A photo of a young man and a homemade plaque pushed into a white pole using thumbtacks.
Photo: Caretakers are hoping to find the person who placed the photo of Bashar at the SIEV X memorial. (ABC News: Jake Evans)

About half of the more than 400 people who were onboard the ill-fated Indonesian fishing boat SIEV X, which sank en route to Christmas Island in 2001, have never been formally identified.

Now it appears one of those victims may be known.

On a peninsula on the shore of Canberra's Lake Burley Griffin, adjoining the prestigious Royal Canberra Golf Club, a memorial dedicated to SIEV X's 353 victims weaves along the park lawn.

Each of its white poles has been painted with children's art — some are marked with the names and ages of victims, and some simply say "young boy" or "unknown father".

Dozens of white poles snake through a park in Canberra.

But recently, caretakers found a photo of 23-year-old Bashar Nazar had been placed with care on one of the "unknown" poles, and they believe it was laid there by his family.

Caretaker Paul Meyer said they were maintaining the memorial when they came across the photo.

"It's a laminated photo, a nice looking young man, and we were wondering, well, what should we do about this?"

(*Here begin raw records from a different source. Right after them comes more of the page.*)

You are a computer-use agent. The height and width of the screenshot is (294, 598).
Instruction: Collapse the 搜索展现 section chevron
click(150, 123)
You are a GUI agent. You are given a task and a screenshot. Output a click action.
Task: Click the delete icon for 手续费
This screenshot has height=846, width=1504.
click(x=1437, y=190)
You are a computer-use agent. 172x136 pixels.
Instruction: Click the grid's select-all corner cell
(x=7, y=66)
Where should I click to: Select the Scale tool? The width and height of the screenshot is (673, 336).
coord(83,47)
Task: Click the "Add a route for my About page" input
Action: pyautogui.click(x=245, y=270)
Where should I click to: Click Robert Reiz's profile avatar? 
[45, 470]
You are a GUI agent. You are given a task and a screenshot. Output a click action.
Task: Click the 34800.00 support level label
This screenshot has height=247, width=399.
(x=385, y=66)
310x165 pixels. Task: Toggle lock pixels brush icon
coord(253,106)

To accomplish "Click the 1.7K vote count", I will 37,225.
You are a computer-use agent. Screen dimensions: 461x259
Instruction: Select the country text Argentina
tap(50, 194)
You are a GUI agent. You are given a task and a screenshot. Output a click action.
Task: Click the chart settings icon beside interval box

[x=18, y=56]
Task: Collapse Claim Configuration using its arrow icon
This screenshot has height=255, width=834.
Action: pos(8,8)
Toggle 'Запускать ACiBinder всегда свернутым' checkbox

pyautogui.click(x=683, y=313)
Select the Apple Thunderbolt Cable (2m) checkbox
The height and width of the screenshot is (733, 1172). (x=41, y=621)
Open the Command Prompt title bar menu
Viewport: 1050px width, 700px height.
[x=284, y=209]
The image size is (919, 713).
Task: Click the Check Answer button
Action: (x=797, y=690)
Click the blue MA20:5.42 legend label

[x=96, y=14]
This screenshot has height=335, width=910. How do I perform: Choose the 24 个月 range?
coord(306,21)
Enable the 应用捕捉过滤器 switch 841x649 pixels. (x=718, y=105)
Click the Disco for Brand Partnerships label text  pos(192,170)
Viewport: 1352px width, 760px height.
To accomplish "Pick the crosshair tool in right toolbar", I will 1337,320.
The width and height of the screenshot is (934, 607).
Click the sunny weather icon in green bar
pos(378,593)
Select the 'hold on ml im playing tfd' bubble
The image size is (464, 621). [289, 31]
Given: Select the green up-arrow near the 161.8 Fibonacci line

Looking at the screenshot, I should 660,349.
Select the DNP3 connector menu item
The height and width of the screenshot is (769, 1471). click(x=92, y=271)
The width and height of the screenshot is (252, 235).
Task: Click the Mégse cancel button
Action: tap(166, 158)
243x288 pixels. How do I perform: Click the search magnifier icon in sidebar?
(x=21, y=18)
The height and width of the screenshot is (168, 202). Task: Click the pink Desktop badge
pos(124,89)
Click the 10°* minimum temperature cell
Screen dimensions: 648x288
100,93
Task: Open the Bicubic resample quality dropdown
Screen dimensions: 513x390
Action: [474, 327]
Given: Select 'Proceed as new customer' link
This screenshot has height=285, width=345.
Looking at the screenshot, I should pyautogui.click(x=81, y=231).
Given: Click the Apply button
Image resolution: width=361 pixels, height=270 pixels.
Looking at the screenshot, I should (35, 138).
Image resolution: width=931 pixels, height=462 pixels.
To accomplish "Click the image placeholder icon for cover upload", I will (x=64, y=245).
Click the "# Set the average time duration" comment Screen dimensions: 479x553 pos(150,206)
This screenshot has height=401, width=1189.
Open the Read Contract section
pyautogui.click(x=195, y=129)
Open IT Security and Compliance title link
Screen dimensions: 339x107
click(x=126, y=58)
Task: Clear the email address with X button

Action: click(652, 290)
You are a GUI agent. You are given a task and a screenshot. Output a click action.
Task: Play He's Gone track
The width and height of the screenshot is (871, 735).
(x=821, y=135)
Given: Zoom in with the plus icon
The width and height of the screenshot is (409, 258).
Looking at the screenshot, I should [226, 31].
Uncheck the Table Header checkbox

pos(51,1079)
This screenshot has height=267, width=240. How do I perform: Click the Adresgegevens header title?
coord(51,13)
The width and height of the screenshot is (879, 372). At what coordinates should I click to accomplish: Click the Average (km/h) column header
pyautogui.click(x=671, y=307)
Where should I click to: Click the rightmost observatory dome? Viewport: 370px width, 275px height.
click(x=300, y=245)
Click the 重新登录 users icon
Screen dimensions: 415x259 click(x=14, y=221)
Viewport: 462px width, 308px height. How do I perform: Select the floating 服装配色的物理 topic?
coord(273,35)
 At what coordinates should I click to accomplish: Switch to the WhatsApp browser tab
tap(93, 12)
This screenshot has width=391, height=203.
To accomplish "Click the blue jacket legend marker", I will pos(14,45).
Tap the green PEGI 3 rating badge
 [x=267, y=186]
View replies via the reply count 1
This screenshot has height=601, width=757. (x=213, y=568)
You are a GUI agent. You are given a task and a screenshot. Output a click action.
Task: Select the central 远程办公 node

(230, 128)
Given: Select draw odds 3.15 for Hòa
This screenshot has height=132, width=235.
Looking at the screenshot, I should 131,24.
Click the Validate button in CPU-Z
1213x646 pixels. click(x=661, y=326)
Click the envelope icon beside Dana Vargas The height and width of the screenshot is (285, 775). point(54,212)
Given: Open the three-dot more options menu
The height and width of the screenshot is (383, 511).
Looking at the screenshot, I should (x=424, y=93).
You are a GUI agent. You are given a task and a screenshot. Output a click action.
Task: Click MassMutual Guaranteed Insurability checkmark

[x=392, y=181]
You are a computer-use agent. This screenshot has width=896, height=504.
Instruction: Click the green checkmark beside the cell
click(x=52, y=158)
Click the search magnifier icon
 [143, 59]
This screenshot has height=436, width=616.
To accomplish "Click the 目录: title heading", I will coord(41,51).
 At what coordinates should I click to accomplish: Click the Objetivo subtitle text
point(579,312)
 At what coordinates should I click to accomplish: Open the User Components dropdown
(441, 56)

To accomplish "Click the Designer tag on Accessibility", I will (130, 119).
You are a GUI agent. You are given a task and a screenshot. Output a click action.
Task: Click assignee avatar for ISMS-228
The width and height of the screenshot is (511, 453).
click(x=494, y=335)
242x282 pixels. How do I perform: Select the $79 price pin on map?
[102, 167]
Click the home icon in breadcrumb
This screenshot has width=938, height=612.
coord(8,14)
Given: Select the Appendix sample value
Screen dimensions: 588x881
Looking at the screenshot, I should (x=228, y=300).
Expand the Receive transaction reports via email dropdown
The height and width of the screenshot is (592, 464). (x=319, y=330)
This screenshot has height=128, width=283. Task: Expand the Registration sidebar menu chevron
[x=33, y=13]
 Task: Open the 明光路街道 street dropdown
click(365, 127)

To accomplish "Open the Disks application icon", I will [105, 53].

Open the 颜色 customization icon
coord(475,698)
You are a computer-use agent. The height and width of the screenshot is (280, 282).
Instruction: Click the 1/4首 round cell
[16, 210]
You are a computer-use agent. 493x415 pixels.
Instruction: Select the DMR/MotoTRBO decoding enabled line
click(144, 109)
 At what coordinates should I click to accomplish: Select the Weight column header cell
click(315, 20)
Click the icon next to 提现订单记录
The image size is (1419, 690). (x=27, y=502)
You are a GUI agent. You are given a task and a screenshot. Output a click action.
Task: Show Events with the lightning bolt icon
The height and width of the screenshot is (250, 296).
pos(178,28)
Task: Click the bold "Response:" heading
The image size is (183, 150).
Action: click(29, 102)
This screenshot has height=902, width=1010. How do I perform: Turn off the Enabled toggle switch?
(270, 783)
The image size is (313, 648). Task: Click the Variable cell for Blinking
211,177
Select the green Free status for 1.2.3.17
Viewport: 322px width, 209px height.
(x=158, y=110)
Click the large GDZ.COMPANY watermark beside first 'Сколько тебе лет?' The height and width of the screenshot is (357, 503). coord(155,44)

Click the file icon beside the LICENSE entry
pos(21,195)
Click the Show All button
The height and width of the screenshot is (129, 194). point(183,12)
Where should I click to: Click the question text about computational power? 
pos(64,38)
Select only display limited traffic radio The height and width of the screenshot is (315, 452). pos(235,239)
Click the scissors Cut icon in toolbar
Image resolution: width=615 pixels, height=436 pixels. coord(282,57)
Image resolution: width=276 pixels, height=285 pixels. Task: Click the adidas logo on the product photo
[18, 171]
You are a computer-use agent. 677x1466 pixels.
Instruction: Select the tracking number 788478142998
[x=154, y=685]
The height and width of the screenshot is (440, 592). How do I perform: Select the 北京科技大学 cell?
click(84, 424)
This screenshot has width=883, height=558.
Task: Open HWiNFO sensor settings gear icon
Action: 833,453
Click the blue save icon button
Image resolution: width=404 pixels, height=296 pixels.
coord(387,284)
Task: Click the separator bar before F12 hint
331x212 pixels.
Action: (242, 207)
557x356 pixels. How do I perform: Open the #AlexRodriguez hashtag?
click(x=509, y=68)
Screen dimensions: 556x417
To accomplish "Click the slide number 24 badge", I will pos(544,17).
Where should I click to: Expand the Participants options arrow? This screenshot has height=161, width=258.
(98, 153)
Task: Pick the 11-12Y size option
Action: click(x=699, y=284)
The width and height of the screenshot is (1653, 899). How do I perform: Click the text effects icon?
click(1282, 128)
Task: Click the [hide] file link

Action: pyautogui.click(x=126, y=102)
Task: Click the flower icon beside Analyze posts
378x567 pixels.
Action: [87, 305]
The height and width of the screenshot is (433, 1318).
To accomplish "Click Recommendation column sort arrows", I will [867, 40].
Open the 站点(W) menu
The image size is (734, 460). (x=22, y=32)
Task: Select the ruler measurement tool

Dr Meyer said they wanted to find the family or friends who placed it there to help honour Mr Nazar.

They have called for anyone who might know about him to contact the committee.

"It would mean he could be appropriately remembered at the memorial," Dr Meyer said.

Little known about victims two decades later

The SIEV X sank in international waters off the coast of the Indonesian island of Java on the 19th of October 2001, at the height of the federal election, as it headed to Christmas Island.

Forty-four people were rescued by an Indonesian boat, but a Senate committee investigation into the affair found Australian authorities did not know about the foundering of the SIEV X until three days later.

"[It was] extraordinary that a major human disaster could occur in the vicinity of a theatre of intensive Australian operations, and remain undetected until three days after," the committee wrote at the time.

The survivor accounts were described by that committee as a picture of "human suffering" and "tragedy".

Eighteen years later, only half of the victims of that disaster are known to refugee groups and to the memorial committee.

Dr Meyer said being able to identify one of those would be an honour.

"That would be a wonderful thing to do," he said.